• GIVEN ENTRIES:

○ ○ ○

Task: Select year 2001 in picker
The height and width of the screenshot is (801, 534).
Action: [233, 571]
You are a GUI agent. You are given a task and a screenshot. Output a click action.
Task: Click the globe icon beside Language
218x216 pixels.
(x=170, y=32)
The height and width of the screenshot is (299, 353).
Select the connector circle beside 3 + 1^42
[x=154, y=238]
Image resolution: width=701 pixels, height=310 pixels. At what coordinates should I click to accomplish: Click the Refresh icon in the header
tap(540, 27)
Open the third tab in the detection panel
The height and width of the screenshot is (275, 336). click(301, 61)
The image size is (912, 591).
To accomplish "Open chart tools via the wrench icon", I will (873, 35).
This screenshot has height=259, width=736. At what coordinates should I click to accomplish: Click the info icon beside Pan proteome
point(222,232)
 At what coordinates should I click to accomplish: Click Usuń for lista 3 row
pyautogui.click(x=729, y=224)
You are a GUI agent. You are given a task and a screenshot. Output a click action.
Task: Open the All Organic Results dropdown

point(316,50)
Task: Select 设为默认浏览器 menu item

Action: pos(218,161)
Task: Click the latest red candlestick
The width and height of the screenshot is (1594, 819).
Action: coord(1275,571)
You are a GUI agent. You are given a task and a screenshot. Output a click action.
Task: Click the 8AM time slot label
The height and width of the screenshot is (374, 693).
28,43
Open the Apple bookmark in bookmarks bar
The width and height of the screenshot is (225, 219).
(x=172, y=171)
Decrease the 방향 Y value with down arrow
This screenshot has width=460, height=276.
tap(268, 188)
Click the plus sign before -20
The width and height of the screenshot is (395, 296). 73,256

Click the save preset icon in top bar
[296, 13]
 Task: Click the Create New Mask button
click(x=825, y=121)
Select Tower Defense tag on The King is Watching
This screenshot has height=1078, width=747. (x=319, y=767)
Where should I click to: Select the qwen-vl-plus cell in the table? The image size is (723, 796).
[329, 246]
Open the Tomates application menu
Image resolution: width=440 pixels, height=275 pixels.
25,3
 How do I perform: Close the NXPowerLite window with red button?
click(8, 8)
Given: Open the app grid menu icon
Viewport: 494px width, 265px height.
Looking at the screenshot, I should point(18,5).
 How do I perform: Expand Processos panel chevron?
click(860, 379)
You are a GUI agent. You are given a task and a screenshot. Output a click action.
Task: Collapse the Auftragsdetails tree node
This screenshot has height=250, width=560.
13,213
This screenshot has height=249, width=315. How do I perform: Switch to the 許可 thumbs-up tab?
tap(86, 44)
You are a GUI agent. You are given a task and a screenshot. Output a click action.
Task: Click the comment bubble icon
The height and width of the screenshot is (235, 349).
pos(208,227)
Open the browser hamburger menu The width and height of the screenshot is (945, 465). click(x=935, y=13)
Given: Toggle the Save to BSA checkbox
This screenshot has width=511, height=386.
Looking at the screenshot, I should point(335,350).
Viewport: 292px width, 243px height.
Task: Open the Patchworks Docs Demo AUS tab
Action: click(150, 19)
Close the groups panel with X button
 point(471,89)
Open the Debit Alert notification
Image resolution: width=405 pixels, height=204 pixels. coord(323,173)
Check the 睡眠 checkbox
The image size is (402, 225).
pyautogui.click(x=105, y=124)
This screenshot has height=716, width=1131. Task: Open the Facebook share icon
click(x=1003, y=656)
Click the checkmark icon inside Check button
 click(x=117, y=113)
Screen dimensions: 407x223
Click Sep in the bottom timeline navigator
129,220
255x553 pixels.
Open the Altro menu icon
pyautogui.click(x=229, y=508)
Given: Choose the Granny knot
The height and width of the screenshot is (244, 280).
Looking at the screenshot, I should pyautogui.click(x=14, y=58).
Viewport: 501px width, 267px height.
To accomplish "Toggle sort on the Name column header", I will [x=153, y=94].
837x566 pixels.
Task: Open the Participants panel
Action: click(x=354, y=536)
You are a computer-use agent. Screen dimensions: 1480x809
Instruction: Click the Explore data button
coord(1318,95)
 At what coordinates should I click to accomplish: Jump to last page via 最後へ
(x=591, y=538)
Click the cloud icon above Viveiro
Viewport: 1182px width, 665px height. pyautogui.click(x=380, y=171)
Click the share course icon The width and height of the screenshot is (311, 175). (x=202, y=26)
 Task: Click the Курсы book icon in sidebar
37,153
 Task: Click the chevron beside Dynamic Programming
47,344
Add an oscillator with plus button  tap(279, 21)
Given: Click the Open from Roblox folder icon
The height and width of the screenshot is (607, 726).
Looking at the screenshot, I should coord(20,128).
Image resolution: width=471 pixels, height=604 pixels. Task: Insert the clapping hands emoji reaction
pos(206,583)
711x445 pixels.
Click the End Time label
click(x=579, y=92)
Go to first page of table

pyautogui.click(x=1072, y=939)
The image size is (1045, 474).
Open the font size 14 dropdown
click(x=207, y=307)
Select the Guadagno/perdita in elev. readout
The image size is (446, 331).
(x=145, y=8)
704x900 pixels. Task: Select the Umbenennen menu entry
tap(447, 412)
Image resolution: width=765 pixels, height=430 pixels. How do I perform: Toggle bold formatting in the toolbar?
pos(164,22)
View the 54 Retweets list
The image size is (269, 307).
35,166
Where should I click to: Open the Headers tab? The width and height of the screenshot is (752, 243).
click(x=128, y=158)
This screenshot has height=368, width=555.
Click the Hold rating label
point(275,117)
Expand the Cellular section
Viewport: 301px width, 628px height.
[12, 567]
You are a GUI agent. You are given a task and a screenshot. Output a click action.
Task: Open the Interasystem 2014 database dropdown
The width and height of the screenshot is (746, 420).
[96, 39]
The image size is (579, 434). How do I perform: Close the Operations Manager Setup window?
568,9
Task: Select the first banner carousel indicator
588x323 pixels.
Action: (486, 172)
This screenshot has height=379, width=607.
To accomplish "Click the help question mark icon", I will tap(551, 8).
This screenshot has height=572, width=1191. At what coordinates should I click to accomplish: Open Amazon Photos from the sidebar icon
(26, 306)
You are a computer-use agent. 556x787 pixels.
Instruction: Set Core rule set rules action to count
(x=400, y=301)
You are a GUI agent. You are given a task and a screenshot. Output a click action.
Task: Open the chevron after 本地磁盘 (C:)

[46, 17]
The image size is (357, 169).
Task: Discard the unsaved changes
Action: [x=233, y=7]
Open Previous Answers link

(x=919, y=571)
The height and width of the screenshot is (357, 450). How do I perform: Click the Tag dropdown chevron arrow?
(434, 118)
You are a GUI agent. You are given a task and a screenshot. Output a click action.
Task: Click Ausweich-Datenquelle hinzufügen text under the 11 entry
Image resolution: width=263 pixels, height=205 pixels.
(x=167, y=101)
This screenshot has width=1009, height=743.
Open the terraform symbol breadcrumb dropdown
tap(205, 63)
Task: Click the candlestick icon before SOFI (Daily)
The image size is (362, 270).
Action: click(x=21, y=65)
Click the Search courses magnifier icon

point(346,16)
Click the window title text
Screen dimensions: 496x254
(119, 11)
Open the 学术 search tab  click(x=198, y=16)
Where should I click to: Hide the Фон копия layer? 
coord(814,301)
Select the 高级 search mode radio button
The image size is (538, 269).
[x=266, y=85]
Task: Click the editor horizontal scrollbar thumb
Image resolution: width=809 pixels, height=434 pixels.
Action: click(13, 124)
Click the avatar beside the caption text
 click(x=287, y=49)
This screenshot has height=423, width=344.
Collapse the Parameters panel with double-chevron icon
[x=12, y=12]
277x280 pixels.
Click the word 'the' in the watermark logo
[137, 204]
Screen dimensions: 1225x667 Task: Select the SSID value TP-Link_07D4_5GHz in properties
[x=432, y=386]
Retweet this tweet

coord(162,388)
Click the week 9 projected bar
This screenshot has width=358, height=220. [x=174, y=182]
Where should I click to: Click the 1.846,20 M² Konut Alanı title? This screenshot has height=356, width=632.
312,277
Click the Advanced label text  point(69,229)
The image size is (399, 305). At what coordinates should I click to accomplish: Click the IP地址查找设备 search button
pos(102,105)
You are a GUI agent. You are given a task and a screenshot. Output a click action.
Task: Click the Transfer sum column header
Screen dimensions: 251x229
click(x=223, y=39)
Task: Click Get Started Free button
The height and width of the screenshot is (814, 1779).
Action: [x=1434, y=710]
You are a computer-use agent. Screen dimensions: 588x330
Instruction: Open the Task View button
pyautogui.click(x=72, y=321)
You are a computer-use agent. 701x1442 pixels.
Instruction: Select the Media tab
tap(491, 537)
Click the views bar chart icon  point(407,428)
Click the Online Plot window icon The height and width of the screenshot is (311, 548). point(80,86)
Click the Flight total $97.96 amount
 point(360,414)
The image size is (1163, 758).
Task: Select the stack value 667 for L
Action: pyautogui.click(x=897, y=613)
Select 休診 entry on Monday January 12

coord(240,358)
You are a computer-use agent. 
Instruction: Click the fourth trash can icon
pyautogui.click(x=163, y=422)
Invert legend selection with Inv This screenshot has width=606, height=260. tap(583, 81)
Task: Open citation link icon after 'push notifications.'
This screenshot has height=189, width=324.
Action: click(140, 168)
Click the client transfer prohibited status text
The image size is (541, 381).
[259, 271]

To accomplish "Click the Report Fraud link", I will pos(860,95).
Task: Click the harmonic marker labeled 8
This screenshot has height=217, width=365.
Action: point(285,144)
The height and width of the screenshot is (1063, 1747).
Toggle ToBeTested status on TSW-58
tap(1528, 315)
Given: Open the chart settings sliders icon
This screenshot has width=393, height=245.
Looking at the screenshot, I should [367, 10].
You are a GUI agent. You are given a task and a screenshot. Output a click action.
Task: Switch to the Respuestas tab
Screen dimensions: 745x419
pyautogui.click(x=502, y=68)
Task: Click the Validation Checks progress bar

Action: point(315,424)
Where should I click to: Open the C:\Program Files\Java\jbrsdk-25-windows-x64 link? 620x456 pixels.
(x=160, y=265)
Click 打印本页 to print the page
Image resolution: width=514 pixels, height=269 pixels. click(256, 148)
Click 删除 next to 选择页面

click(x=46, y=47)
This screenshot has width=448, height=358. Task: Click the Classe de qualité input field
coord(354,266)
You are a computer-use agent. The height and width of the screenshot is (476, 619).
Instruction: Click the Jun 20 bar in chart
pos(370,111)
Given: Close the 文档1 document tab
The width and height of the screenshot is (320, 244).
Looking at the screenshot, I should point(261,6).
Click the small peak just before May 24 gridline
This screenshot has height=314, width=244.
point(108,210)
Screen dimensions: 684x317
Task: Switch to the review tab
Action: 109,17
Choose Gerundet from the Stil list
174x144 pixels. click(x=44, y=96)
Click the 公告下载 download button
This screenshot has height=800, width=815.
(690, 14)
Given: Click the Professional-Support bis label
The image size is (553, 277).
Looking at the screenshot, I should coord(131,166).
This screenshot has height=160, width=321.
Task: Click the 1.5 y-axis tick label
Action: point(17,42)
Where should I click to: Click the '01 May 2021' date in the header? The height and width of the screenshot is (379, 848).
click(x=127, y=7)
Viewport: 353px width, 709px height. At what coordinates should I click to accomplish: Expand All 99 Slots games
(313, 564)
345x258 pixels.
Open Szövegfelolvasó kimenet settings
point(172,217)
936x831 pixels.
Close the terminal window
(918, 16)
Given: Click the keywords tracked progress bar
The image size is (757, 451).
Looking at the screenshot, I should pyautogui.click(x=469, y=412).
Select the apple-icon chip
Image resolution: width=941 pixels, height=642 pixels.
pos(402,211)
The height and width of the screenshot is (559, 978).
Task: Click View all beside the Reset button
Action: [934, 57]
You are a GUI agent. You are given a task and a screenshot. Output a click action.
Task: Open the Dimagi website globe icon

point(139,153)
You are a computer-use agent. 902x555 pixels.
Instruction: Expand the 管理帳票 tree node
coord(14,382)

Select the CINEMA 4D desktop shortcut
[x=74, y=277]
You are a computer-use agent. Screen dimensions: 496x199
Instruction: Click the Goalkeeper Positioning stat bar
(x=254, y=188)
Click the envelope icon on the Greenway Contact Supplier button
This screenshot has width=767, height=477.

○ ○ ○

• DIRECTIONS:
Could you set down, exactly as written, the lines above between the one holding "Image resolution: width=263" and the one holding "Task: Click the candlestick", inclusive, and nothing more?

• ANSWER BOX:
Image resolution: width=263 pixels, height=205 pixels.
(x=167, y=101)
This screenshot has width=1009, height=743.
Open the terraform symbol breadcrumb dropdown
tap(205, 63)
Task: Click the candlestick icon before SOFI (Daily)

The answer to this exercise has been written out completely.